Only one stretch of the data below is needed. Output the lines from the one with "Screen dimensions: 1080x558" up to and including the one with "Go back in Finder", exactly as they stand.

—————

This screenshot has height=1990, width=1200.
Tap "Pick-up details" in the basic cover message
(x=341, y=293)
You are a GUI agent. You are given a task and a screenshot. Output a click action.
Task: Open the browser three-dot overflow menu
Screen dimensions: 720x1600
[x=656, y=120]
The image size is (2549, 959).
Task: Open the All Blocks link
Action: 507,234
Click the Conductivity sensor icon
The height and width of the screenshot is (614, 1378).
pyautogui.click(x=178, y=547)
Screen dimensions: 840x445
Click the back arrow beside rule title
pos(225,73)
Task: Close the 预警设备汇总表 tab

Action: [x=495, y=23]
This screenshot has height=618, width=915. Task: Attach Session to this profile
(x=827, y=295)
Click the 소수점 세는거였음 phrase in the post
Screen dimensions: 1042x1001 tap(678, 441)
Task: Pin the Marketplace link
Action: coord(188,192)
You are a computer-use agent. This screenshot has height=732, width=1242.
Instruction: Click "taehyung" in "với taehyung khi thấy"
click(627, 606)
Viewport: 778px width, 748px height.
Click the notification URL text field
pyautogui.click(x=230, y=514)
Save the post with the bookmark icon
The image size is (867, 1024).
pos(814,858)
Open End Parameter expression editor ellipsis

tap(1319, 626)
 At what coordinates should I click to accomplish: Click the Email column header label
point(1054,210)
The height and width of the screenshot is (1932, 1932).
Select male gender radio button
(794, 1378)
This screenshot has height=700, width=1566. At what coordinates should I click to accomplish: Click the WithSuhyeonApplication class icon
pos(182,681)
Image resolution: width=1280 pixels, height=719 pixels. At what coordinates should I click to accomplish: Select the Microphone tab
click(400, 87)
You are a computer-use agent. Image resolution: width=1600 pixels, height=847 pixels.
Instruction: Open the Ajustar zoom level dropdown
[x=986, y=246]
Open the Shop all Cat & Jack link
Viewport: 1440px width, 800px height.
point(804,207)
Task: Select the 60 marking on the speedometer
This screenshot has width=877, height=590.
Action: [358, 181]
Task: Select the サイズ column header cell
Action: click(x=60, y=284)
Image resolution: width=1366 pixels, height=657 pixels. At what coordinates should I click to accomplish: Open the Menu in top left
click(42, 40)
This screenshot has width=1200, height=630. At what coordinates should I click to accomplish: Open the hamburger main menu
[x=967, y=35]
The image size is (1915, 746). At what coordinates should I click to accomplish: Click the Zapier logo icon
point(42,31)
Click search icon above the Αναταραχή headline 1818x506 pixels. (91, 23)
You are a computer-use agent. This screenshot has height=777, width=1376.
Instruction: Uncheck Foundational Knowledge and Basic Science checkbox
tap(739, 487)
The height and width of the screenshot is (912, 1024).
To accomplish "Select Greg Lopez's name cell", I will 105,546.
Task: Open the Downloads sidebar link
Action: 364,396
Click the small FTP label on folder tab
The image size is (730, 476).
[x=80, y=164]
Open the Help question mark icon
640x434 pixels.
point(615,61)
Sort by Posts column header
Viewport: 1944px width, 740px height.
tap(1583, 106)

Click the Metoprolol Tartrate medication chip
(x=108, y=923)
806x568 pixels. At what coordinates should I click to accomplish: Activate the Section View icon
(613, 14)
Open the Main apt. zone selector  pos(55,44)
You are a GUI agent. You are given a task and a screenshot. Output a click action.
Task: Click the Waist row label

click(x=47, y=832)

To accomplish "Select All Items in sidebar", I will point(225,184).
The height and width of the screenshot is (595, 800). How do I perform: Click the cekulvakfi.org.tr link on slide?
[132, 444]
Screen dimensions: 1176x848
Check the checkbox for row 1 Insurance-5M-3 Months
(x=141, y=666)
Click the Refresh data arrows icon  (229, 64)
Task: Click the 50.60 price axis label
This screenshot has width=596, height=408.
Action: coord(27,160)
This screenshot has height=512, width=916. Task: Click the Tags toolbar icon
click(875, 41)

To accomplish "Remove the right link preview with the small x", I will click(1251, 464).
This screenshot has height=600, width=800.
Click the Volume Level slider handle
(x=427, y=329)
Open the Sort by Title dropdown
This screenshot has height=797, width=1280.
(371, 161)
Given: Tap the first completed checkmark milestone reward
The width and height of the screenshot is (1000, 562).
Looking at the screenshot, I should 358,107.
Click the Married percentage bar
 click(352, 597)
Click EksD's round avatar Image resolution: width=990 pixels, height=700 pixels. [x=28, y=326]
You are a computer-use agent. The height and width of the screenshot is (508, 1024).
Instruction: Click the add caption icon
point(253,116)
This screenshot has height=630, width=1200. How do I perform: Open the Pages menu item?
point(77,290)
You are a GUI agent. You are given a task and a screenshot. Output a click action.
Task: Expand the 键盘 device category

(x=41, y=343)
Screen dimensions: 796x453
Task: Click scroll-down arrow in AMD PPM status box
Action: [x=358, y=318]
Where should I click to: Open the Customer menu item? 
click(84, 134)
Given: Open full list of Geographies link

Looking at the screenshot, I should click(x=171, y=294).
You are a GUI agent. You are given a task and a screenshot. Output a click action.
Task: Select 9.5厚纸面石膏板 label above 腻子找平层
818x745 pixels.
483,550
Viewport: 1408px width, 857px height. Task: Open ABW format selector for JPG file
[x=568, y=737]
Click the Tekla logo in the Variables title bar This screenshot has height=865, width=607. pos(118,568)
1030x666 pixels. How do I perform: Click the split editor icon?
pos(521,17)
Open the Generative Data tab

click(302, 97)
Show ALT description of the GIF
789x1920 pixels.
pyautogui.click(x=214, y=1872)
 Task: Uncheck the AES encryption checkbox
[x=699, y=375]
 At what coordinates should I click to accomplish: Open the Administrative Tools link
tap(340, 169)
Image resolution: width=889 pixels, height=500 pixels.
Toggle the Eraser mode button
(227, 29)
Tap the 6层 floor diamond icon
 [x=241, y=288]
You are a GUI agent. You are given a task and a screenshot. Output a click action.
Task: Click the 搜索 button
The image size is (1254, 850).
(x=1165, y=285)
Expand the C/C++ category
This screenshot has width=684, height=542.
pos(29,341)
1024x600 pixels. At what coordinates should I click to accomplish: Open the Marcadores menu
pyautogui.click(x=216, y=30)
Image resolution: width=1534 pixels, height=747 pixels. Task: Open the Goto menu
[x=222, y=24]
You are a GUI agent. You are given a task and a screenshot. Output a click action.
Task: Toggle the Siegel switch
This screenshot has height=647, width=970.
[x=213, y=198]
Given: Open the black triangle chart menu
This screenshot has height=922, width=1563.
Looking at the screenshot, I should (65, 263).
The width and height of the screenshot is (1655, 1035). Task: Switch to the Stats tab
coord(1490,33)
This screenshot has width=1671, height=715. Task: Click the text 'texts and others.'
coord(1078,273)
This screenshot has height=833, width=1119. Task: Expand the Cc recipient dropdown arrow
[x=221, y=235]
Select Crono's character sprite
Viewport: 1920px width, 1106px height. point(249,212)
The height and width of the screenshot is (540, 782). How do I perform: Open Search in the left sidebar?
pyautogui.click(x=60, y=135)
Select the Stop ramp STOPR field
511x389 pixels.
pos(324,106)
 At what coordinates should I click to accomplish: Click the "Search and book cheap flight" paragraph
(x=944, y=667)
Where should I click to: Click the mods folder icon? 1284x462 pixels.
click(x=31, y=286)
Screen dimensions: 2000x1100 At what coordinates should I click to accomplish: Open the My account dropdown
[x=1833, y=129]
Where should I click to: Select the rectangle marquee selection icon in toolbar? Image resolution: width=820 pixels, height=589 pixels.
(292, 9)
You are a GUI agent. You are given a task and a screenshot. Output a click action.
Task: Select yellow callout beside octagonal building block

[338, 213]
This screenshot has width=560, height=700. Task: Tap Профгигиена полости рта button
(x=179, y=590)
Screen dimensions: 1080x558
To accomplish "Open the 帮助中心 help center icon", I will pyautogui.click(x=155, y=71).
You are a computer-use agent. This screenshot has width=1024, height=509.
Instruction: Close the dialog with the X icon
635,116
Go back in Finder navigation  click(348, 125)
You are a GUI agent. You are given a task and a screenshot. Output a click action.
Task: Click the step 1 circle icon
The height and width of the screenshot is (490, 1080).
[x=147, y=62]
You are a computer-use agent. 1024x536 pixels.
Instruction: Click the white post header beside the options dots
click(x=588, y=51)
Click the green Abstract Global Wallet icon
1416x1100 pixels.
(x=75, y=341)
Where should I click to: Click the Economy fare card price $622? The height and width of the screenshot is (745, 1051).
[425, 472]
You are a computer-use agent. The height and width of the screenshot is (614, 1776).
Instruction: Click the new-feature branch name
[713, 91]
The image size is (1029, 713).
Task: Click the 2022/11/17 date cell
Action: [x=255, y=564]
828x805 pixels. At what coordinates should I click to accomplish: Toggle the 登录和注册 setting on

—————

» RESPONSE BOX
Screen dimensions: 1080x558
To accomplish "Open the 帮助中心 help center icon", I will pyautogui.click(x=155, y=71).
You are a computer-use agent. This screenshot has width=1024, height=509.
Instruction: Close the dialog with the X icon
635,116
Go back in Finder navigation  click(348, 125)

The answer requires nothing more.